▸ TASK TO CARRY OUT:
Restate exactly the lines from the top of the listing below to the line containing "Given: Click the horizontal scrollbar thumb"; the remaining lines are not wanted.
#### ENTRIES SUPPLIED ####
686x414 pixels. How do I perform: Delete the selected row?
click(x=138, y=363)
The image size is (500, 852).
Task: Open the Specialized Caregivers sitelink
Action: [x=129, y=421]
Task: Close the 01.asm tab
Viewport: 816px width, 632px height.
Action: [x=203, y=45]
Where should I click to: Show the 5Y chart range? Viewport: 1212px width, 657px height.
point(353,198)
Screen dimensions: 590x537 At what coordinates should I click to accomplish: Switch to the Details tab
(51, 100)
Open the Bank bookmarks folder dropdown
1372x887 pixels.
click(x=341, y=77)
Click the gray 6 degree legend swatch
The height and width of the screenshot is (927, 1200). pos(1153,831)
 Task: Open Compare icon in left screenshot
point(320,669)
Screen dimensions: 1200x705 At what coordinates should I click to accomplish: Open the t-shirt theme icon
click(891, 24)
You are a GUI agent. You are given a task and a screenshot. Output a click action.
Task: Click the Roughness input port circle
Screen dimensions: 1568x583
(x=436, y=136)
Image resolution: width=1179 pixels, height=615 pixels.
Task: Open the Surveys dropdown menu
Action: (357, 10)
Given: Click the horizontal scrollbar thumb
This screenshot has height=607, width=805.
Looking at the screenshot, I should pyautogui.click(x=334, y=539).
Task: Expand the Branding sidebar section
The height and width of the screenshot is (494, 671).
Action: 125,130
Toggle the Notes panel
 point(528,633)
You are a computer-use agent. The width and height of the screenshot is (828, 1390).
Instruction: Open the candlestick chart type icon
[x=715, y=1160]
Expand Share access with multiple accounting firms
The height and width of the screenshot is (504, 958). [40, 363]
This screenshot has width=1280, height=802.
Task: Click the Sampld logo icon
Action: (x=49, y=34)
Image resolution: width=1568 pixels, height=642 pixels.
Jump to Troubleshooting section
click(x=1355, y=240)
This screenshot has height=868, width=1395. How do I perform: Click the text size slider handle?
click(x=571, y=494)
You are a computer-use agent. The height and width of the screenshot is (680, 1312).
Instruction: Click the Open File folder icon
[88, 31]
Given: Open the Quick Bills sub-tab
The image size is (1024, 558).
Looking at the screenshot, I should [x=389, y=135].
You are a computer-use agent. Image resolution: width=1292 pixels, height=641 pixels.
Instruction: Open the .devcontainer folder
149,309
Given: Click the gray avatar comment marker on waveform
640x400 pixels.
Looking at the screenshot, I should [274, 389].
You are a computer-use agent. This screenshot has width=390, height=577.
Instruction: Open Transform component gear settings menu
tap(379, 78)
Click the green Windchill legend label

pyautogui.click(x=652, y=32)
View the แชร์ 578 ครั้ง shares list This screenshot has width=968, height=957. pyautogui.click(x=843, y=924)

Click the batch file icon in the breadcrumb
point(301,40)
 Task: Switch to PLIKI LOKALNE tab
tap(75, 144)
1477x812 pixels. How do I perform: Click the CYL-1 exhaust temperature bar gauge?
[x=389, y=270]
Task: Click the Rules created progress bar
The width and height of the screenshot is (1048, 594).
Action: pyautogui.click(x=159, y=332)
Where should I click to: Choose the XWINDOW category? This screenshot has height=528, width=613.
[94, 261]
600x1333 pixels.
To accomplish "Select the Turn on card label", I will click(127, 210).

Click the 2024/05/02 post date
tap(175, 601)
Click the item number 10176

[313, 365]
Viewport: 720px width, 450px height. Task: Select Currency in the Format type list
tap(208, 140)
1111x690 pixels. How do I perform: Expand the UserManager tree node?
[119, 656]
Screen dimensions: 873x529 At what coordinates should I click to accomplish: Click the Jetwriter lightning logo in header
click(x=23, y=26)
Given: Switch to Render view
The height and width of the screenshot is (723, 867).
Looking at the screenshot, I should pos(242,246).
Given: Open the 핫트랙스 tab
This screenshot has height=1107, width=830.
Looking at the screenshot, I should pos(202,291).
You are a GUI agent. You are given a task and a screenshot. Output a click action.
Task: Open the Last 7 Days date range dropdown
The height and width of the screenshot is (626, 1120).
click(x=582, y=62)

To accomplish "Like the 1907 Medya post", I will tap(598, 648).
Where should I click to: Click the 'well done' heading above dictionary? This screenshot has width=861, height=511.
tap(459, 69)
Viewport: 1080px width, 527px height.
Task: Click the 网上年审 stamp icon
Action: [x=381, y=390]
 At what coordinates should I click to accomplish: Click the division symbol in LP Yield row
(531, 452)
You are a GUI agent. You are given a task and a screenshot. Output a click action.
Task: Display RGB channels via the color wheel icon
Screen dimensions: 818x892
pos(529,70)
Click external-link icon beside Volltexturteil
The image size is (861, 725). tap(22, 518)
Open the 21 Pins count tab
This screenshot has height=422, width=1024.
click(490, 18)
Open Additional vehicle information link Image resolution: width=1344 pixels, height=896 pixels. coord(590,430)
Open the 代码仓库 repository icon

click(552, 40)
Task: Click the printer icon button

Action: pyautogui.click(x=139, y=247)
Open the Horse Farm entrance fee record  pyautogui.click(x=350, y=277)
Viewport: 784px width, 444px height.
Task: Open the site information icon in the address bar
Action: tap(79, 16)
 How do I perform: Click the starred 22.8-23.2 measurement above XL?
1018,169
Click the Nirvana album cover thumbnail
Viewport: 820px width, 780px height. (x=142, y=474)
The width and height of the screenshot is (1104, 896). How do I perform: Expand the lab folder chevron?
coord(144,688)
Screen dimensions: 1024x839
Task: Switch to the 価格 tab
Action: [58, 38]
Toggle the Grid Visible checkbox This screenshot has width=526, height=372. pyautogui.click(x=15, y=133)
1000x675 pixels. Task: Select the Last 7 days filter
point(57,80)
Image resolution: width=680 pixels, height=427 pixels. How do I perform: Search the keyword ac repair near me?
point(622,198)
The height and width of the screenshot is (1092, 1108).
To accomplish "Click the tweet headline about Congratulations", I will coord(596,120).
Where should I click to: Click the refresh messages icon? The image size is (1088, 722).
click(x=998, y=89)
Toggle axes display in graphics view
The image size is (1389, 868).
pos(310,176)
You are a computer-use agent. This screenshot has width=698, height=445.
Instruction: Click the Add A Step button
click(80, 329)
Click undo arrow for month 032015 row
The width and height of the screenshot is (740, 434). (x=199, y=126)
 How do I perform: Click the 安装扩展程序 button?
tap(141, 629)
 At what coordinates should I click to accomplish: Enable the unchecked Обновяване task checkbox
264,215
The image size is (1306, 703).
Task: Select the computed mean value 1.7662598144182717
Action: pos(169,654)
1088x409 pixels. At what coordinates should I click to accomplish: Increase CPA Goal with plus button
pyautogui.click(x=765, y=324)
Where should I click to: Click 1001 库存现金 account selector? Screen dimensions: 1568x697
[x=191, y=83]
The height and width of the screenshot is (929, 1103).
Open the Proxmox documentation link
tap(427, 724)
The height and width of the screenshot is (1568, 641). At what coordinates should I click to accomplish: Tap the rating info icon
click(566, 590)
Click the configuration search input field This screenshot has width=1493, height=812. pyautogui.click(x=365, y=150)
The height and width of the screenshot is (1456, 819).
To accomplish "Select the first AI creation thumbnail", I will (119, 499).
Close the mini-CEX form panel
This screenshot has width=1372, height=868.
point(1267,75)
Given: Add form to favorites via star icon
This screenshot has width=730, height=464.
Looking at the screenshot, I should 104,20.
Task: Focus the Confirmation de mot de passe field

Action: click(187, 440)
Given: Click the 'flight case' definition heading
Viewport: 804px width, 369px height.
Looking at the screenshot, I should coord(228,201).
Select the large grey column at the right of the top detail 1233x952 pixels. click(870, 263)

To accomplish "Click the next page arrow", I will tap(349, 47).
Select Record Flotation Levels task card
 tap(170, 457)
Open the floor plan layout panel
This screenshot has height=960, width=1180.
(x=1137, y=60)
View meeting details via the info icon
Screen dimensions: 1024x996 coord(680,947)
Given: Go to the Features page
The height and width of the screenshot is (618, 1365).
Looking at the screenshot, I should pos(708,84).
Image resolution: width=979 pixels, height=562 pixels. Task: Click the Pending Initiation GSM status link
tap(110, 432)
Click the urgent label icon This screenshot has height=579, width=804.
####
▸ ANSWER TO THE EXERCISE:
686x414 pixels. How do I perform: Delete the selected row?
click(x=138, y=363)
The image size is (500, 852).
Task: Open the Specialized Caregivers sitelink
Action: [x=129, y=421]
Task: Close the 01.asm tab
Viewport: 816px width, 632px height.
Action: [x=203, y=45]
Where should I click to: Show the 5Y chart range? Viewport: 1212px width, 657px height.
point(353,198)
Screen dimensions: 590x537 At what coordinates should I click to accomplish: Switch to the Details tab
(51, 100)
Open the Bank bookmarks folder dropdown
1372x887 pixels.
click(x=341, y=77)
Click the gray 6 degree legend swatch
The height and width of the screenshot is (927, 1200). pos(1153,831)
 Task: Open Compare icon in left screenshot
point(320,669)
Screen dimensions: 1200x705 At what coordinates should I click to accomplish: Open the t-shirt theme icon
click(891, 24)
You are a GUI agent. You are given a task and a screenshot. Output a click action.
Task: Click the Roughness input port circle
Screen dimensions: 1568x583
(x=436, y=136)
Image resolution: width=1179 pixels, height=615 pixels.
Task: Open the Surveys dropdown menu
Action: (357, 10)
Given: Click the horizontal scrollbar thumb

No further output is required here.